A few things come to mind.
First I would write this as:
dset <- ddply(dset, .(tic), summarise, date.min = min(date), date.max = max(date), daterange = max(date) - min(date), .parallel = TRUE)
Well, actually, I would probably avoid double-calculating the minimum / maximum date and record
dset <- ddply(dset, .(tic), function(DF) { mutate(summarise(DF, date.min = min(date), date.max = max(date)), daterange = date.max - date.min)}, .parallel = TRUE)
but thatβs not the main thing you ask.
With a dummy dataset of your measurements
n <- 422105 dset <- data.frame(date=as.Date("2000-01-01")+sample(3650, n, replace=TRUE), tic = factor(sample(10, n, replace=TRUE))) for (i in 3:25) { dset[i] <- rnorm(n) }
it succeeded conveniently (up to 1 minute) on my laptop. In fact, the plyr
step took less time than creating a dummy dataset. Thus, he could not replace the size that you saw.

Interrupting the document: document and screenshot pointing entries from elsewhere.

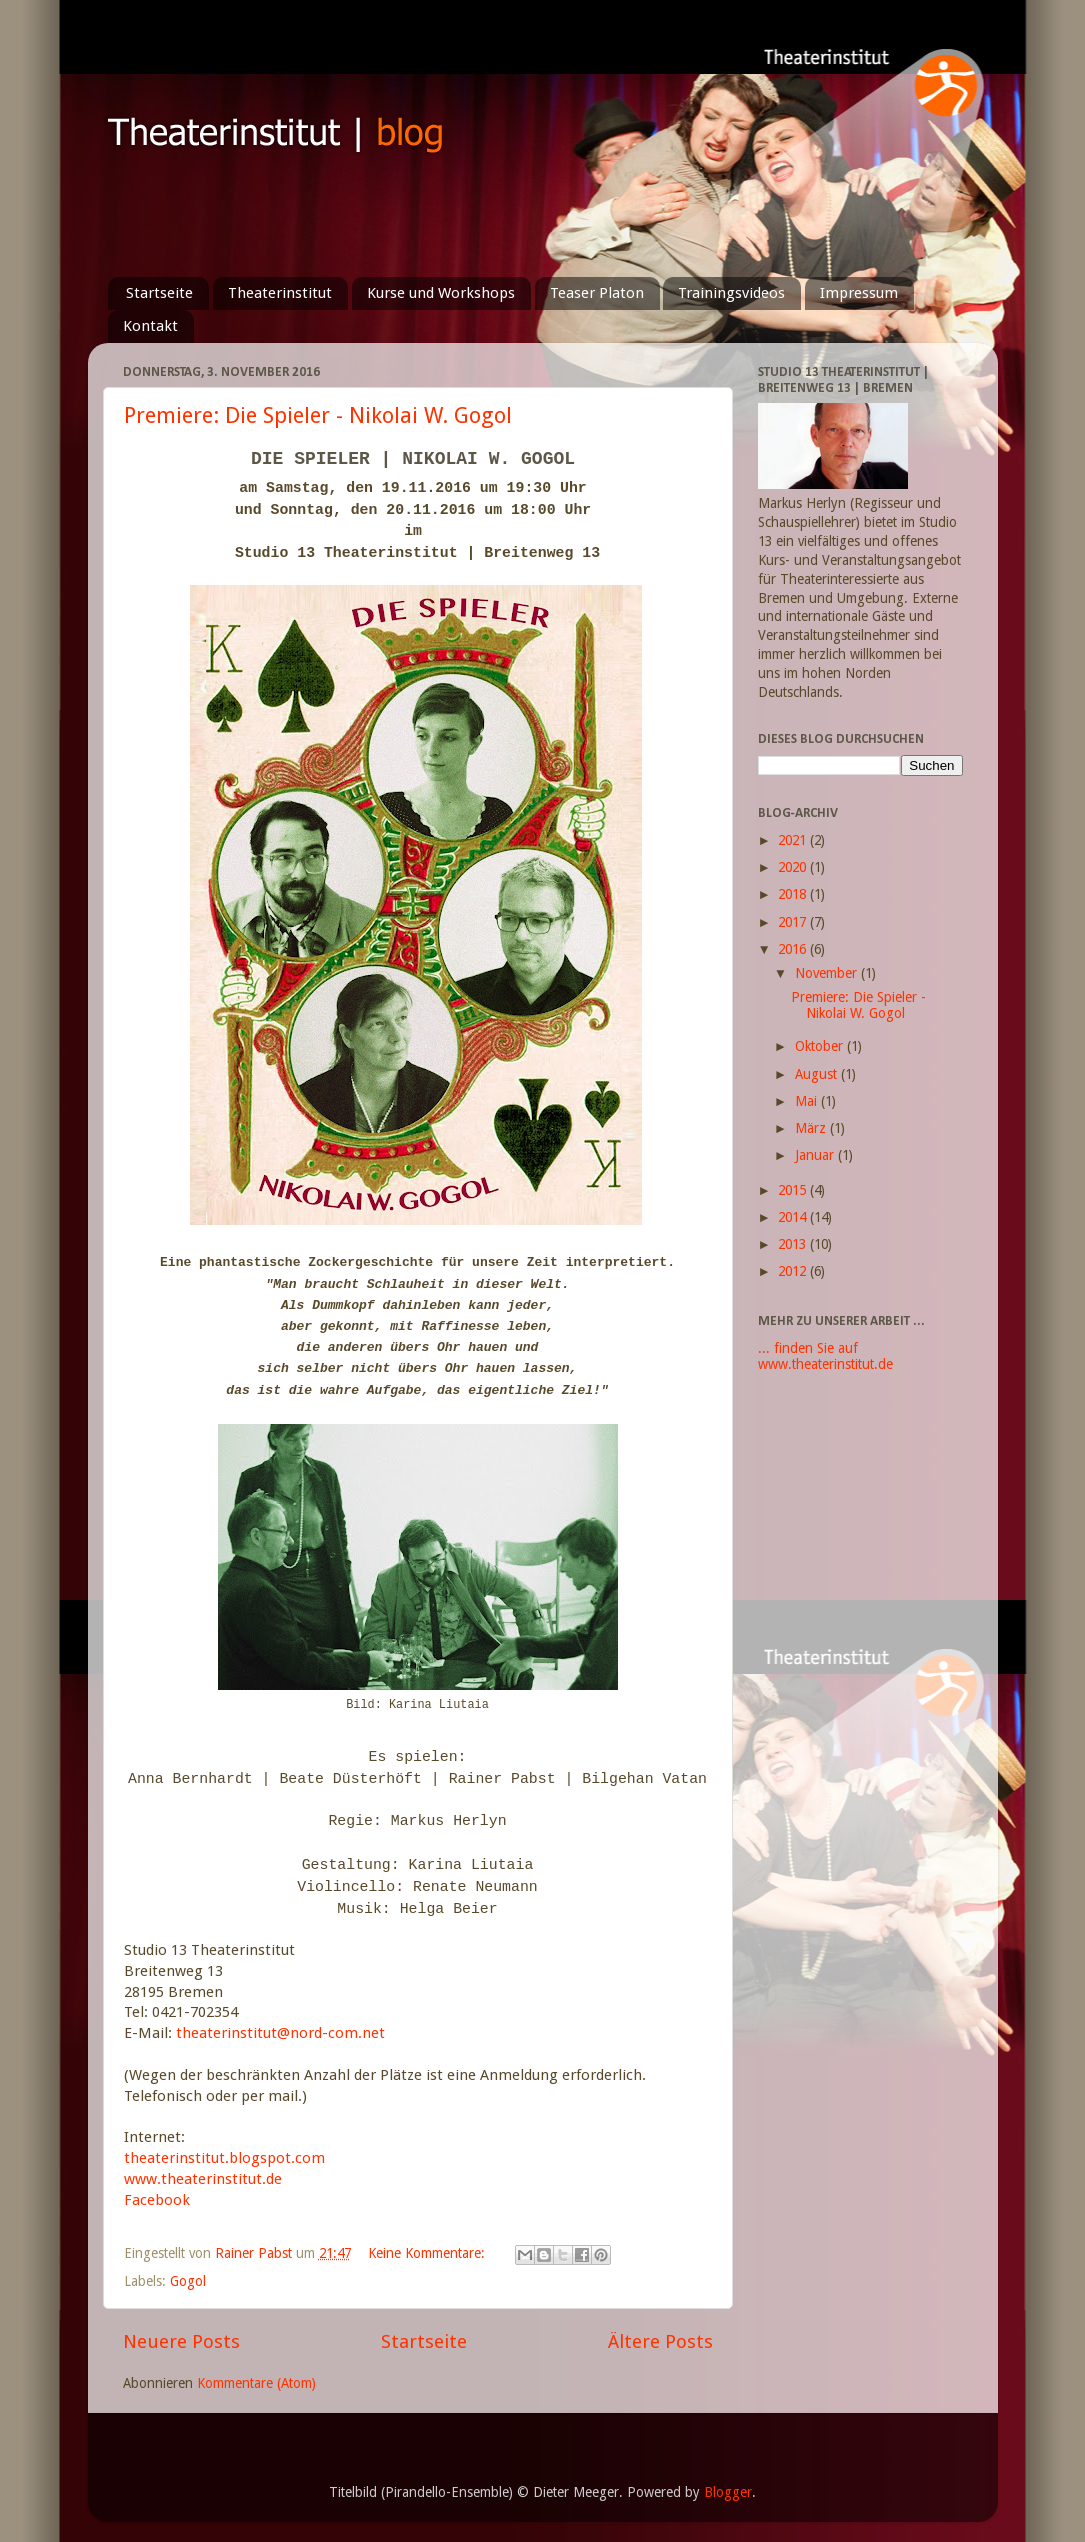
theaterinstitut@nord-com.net (280, 2033)
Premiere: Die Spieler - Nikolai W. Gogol (318, 415)
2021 (794, 840)
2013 (794, 1244)
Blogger (728, 2492)
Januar (816, 1155)
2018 (794, 894)
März (812, 1128)
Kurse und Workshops (441, 293)
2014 (794, 1217)
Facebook (157, 2200)
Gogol (188, 2281)
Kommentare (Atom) (256, 2383)
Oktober (821, 1046)
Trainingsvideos (731, 293)
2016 (794, 949)
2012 (794, 1271)
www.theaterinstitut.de (203, 2179)
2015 (794, 1190)
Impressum (859, 293)
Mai (808, 1101)
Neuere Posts (181, 2341)
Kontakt (150, 326)
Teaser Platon (597, 293)
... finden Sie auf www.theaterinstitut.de (825, 1356)
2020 (794, 867)
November (828, 973)
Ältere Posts (660, 2341)
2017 (794, 922)
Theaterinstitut (280, 293)
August (818, 1074)
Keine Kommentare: (428, 2253)
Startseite (159, 293)
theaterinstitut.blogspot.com (224, 2158)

The second possibility is that there are a large number of unique tic
values. This can increase the size needed. However, when I tried to increase the number of unique tic
values ββto 1000, it really did not slow down.
Finally, it could be something in parallel. I don't have a parallel backend registered for foreach
, so it just followed a consistent approach. Perhaps this causes a burst of memory.